Зорин тотчас развернул - это был портрет Сталина. Зорин с минуту всматривался в портрет вождя, затем повернулся к Софе.
– Смотри! Под руководством этого великого человека мир очистится от чумы фашизма! Под руководством товарища Сталина, великого полководца и защитника всех угнетенных, к нам придут освобождение и победа!
Широко раскрытыми глазами Софа смотрела на портрет обаятельного усатого человека с по-отцовски мудрым, устремленным вдаль взглядом.
– Молодец, товарищ Зелинковский!
– Зорин крепко пожал ему через стол руку.
– Очень точный портрет. Большое тебе спасибо.
На краю лагеря послышались крики, Зорин с беспокойством глянул в ту сторону. Подбежал ординарец Финерсон, доложил:
– Товарищ командир. Там Рейсер палатку сжег.
– Черт бы их побрал, лайдаков этих.
– Зорин протянул Софе портрет.
– Отнеси в штаб.
И быстро зашагал к месту происшествия. Ординарец и художник побежали за ним.

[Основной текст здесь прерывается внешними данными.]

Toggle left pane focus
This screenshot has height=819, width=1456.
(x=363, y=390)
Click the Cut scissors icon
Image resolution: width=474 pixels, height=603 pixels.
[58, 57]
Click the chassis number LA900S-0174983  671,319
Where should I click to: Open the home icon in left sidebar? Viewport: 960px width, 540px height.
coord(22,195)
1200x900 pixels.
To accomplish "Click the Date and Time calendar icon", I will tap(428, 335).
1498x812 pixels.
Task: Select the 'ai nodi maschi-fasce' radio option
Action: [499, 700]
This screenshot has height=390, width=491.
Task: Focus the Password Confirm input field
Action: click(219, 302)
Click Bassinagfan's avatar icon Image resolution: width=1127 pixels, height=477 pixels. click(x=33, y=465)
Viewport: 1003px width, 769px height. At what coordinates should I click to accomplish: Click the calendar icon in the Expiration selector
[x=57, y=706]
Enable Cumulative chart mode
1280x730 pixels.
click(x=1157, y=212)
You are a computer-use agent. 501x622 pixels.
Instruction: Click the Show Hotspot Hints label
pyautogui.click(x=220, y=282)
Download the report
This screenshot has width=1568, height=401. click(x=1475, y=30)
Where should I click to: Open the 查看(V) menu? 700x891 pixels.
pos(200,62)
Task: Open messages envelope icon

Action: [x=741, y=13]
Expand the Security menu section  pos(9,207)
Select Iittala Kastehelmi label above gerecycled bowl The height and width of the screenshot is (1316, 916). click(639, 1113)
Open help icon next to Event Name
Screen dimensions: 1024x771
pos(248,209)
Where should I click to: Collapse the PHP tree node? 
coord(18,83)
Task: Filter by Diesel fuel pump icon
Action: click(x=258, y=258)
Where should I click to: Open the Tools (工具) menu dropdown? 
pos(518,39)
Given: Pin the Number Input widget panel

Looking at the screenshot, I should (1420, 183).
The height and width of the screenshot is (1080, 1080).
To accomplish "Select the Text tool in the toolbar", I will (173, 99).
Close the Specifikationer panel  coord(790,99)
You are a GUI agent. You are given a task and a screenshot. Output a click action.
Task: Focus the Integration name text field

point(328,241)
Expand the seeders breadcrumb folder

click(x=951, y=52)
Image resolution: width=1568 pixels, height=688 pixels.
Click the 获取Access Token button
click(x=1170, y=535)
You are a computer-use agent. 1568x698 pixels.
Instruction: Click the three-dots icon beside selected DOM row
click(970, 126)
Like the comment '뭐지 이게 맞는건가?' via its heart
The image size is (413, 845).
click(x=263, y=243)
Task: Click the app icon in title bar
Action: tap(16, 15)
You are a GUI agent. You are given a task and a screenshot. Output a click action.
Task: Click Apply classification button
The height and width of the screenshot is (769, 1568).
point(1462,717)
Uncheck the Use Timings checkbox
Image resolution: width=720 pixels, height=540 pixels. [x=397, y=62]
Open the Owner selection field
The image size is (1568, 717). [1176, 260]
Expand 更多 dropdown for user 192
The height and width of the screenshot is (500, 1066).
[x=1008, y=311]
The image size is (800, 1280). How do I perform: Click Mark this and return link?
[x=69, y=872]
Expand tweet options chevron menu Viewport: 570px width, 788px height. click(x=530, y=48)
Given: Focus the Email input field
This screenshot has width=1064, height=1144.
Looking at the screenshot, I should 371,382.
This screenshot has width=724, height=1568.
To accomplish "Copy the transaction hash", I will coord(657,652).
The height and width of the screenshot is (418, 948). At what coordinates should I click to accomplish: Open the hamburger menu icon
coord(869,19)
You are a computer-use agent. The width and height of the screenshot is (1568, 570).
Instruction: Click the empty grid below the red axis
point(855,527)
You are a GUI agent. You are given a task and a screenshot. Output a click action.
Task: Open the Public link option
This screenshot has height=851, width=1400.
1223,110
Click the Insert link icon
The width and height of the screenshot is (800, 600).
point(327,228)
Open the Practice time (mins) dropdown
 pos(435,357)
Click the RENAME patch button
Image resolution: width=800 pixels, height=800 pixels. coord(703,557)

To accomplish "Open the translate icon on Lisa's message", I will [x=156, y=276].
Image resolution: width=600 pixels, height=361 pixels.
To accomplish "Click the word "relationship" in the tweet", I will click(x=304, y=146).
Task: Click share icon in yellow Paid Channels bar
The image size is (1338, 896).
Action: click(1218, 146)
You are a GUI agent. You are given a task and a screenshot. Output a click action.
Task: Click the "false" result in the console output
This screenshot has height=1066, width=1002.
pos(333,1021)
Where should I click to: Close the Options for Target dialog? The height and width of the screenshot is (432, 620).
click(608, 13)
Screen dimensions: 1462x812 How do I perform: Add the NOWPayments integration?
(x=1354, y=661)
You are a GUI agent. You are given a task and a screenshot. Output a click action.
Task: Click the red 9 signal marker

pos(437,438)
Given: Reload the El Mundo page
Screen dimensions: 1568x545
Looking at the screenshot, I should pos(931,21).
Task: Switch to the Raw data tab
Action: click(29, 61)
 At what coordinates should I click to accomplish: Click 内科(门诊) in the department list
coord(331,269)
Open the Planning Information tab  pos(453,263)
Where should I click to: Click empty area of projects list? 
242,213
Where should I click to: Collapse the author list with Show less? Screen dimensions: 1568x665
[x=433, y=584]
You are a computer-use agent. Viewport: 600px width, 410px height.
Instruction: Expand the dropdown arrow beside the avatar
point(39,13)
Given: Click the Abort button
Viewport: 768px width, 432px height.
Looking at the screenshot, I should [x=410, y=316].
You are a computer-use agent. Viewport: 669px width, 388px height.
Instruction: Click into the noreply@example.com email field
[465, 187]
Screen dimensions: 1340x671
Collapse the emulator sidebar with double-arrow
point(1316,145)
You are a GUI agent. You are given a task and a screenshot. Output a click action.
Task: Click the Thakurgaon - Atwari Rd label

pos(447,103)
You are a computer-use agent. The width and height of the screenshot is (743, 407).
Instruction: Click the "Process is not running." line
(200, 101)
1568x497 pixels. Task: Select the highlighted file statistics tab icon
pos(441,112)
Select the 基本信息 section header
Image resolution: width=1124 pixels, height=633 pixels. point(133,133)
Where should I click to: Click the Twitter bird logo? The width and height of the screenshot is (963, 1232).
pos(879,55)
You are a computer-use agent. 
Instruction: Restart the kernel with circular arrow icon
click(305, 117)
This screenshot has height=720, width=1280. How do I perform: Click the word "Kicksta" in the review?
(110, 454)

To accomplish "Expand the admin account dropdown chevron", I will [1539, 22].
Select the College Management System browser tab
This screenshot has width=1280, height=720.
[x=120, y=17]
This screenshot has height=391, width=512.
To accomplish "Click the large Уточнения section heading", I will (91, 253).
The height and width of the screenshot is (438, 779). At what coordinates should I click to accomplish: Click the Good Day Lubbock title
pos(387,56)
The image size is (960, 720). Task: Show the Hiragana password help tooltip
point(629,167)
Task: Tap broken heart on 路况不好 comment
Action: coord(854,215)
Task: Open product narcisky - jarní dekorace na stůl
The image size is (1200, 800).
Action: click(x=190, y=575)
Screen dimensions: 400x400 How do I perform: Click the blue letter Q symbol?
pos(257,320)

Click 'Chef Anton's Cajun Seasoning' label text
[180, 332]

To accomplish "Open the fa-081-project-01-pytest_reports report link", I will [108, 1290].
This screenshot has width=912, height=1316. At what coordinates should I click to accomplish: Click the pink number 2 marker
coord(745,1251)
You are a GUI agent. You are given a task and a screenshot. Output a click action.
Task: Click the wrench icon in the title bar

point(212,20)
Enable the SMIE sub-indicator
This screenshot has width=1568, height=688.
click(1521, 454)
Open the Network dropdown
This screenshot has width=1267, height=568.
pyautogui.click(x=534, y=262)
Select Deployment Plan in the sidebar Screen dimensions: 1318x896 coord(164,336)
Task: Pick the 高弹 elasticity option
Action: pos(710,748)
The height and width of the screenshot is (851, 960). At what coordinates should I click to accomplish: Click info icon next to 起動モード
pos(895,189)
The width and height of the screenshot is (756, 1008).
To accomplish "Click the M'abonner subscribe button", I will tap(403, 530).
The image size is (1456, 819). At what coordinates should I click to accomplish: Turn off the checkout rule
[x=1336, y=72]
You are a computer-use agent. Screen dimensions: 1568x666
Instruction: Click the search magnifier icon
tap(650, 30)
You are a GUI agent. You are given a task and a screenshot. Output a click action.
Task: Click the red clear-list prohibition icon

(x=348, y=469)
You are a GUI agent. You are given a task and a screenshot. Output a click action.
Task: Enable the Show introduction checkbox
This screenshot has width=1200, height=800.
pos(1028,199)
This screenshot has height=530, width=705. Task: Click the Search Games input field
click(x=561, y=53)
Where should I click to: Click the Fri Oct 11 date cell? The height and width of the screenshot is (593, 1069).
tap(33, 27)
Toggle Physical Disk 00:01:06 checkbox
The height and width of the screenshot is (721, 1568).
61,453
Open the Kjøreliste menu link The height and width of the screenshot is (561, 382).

Софа бережно взяла портрет и еще минуты две всматривалась в лицо изображенного на нем человека. А потом прижала портрет к груди и твердой походкой пошла по направлению к штабу. Но проследовала мимо него, вошла в лес и, миновав молодой ельник, вошла в березовую рощу, великолепную, как храм, - первое золото листьев, свежая зелень влажного мха и белая колоннада стволов. Оглянувшись по сторонам, Софа поставила на высокий пень портрет и встала перед ним на колени. Сцепив на груди пальцы рук и опустив голову, заплакала.
– Мамочка и папочка мои родные, простите вы меня - я во всем виновата. В вашей гибели виновата, в гибели сыночка моего маленького... Лучше бы я умерла вместе с вами и не мучилась больше. А то опять по моей вине родится у меня дочка и будет мучиться этой войной. Разве для мучений рождаются дети, разве для несчастий живут люди, разве нельзя жить на свете без зла?.. Господи, я столько натерпелась... Нет сил уже больше никаких. Не дай, Боженька, умереть нам в эту зиму. Мы в чем виноваты? Прости нас, прости - мы столько терпим, столько мучаемся, а так хочется дожить до весны, до свободы, до победы, до мира. Чтоб детки жили, чтоб Красная Армия поскорее пришла и спасла нас!.. Дай, Боженька, силы солдатам Красной Армии, всем честным людям на войне - они за нас всех умирают. И мы готовы умереть, только чтоб дети наши остались и жили в мире, без войны. В счастье. Товарищ Сталин, Иосиф Виссарионович, вы наш отец, мы вас так любим, мы вам так верим и только на вас надеемся - спасите нас! Ни на кого больше нет надежды - только на вас и на Красную Армию.
Прибежав к месту происшествия, Зорин увидел остатки сгоревшей палатки и находившегося в ней кое-какого личного имущества проживавших там бойцов. Вокруг собралась большая толпа, в первых рядах которой толклась разнокалиберная детвора. В центре внимания собравшихся, помимо останков пожара, оказались два бойца боевой роты - сонный увалень Рейсер в обгоревшей одежде и, с осмоленным рыжим чубом, верткий, подвижный Яшка Гельфанд.
– Как все случилось, рассказывайте !
– сдерживая себя, приказал Зорин.
– Товарищ командир, палатка загорелась из-за неосторожного обращения с огнем, - тотчас стал докладывать Гельфанд.
– Рейсер пришел с ночного дежурства, лег в постель и закурил. Ну и сразу уснул. Самокрутка выпала - вот и пожар. Я бросился тушить, тут подбежали люди, и вместе мы загасили огонь.
– А у Рейсера винтовка сгорела, - доложили пацаны из толпы.
– Что?!
– взвился Зорин.
– Винтовка? А ну, покажи!
Увалень, неловко согнувшись, поднял с земли винтовку, от которой остался только металлический ствол с затвором - ложе винтовки обгорело, а приклад сгорел почти полностью, превратившись в головню.